▶ **Aangeleverde tekst**:
• • • •

Aanschaffingsprijs van aandelen na rechterlijke beslissing
Vennootschap A koopt een aantal vennootschappen van B. Zoals gebruikelijk in dat
soort zaken wordt er een zogenaamde due diligence uitgevoerd. Dat due
diligence-verslag vermeldt geen enkel voorbehoud, zodat geconcludeerd wordt dat
alle toepasselijke wetten en regelgevingen door groep B werden nageleefd. Maar
na verloop van tijd blijkt er toch een probleem te zijn. A stelt grote
juridische fouten en ernstige onregelmatigheden vast in de overgenomen
ondernemingen. De werkelijkheid blijkt helemaal niet overeen te stemmen met de
uitgevoerde due diligence en de overgenomen vennootschappen blijken in
werkelijkheid minder waard te zijn dan de betaalde prijs.
A en B onderhandelen daarover en sluiten een dading. A laat haar vorderingen
vallen, in ruil voor een vermindering van de aanschaffingsprijs door de
verkoper. Via de dadingsovereenkomst worden alle waarborgen van de verkoper
vereffend. A stapt ook naar de advocaat die de due diligence uitvoerde, om een
vergoeding te krijgen voor de schade die door zijn fout werd geleden. De
advocaat had de ernstige juridische fouten immers niet blootgelegd en had de
aankoopprijs voor de overname van de overgenomen vennootschappen verkeerd
beoordeeld..
De rechtbank hakt de knoop door in het voordeel van A, zodat de advocaat aan A
een schadevergoeding moet betalen.
A meent dat de betaling van de schade door de advocaat bestaat uit een
vergoeding voor de te hoge prijs die betaald werd voor de verwerving van de
aandelen. Volgens A moet een dergelijke vergoeding vanuit boekhoudkundig oogpunt
dus behandeld worden als een prijsherziening van het initieel betaalde
aankoopbedrag.
Beslissing van het College
A stapt met dit verhaal naar de CBN, maar die is duidelijk een andere mening
toegedaan. Het college beslist dat de vergoeding niet beschouwd kan worden als
een herziening van de aanschaffingsprijs van de aandelen. De vergoeding moet
daarom opgenomen worden onder de opbrengsten in de resultatenrekening.
De voornaamste reden daarvoor blijkt te zijn dat de vergoeding niet betaald werd
door de verkoper van de aandelen, op basis van de overeenkomst voor de
overdracht van aandelen, maar wel door de advocaat, in hoofde van diens
aansprakelijkheid als raadsman van de koper.

• • • •

▶ **Gegeven informatie**:
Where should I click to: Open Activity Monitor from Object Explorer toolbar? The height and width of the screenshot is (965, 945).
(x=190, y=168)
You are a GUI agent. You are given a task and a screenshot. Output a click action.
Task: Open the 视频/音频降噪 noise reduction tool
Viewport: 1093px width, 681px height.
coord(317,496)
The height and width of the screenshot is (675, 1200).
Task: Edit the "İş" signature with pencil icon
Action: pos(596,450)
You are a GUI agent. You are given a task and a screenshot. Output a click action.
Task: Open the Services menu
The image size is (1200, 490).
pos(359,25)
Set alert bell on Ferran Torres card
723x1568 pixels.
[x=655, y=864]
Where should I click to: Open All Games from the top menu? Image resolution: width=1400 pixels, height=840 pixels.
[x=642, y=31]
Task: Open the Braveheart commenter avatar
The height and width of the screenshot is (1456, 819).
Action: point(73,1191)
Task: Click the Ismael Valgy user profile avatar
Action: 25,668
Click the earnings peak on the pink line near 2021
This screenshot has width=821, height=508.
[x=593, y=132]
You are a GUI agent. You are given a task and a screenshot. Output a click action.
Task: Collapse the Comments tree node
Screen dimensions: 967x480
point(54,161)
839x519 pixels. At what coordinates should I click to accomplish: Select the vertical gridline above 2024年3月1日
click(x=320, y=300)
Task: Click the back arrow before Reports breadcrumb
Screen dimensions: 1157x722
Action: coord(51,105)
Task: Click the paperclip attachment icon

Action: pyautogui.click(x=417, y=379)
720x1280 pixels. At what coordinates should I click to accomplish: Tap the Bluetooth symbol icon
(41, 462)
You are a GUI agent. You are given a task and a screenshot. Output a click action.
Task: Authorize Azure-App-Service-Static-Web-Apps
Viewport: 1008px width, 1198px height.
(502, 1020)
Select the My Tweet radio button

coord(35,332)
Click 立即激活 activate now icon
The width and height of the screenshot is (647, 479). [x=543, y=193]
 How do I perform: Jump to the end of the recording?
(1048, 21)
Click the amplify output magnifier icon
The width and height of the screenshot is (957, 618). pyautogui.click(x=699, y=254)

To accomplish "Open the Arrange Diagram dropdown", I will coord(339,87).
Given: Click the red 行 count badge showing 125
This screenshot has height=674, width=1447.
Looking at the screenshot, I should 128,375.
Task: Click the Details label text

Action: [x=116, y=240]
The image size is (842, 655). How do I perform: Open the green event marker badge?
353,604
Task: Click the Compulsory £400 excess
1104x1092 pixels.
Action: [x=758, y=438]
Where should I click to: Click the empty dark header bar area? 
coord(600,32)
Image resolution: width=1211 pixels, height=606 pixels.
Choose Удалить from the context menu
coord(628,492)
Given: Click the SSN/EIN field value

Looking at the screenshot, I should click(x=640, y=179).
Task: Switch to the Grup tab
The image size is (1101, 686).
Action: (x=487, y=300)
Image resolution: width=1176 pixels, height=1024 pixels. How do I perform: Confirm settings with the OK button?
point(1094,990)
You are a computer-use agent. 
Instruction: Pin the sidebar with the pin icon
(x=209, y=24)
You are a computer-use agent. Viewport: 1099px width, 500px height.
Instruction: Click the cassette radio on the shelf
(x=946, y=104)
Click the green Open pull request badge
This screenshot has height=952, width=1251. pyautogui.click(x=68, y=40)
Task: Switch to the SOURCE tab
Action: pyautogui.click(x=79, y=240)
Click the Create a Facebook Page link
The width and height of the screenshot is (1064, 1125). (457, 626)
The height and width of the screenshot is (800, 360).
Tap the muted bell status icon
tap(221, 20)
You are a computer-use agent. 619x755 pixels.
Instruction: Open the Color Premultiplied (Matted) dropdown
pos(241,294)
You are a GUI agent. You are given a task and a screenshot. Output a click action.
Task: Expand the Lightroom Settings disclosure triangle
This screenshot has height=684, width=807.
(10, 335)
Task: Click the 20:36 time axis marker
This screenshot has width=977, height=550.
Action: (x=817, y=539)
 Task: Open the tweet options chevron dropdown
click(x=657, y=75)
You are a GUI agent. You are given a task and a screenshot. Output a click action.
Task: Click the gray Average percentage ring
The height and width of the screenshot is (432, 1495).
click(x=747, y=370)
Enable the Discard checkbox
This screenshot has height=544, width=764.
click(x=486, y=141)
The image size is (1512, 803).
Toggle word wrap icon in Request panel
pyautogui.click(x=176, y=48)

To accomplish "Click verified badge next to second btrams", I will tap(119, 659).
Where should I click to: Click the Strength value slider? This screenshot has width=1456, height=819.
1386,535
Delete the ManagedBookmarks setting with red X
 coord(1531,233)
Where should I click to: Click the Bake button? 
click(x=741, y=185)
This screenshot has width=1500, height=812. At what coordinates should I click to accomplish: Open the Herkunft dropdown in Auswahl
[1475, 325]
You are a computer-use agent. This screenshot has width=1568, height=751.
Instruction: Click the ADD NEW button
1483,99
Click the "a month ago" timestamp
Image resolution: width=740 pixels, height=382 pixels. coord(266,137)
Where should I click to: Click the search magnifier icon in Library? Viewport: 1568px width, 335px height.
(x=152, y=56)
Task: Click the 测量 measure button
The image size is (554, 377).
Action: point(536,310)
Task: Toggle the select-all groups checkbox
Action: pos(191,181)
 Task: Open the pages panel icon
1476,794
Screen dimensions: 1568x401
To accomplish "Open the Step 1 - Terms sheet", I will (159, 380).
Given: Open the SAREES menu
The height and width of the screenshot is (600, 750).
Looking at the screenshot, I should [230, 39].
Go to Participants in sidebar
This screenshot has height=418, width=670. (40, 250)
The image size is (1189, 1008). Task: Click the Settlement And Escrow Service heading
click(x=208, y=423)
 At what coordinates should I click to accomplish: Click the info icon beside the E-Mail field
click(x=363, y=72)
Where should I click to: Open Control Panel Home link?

• • • •

▶ **Opdracht**: Onder welke post moet de vergoeding van de advocaat volgens het college worden opgenomen, volgens de tekst over de aanschaffingsprijs van aandelen?

▶ **Antwoord**: Onder de opbrengsten in de resultatenrekening.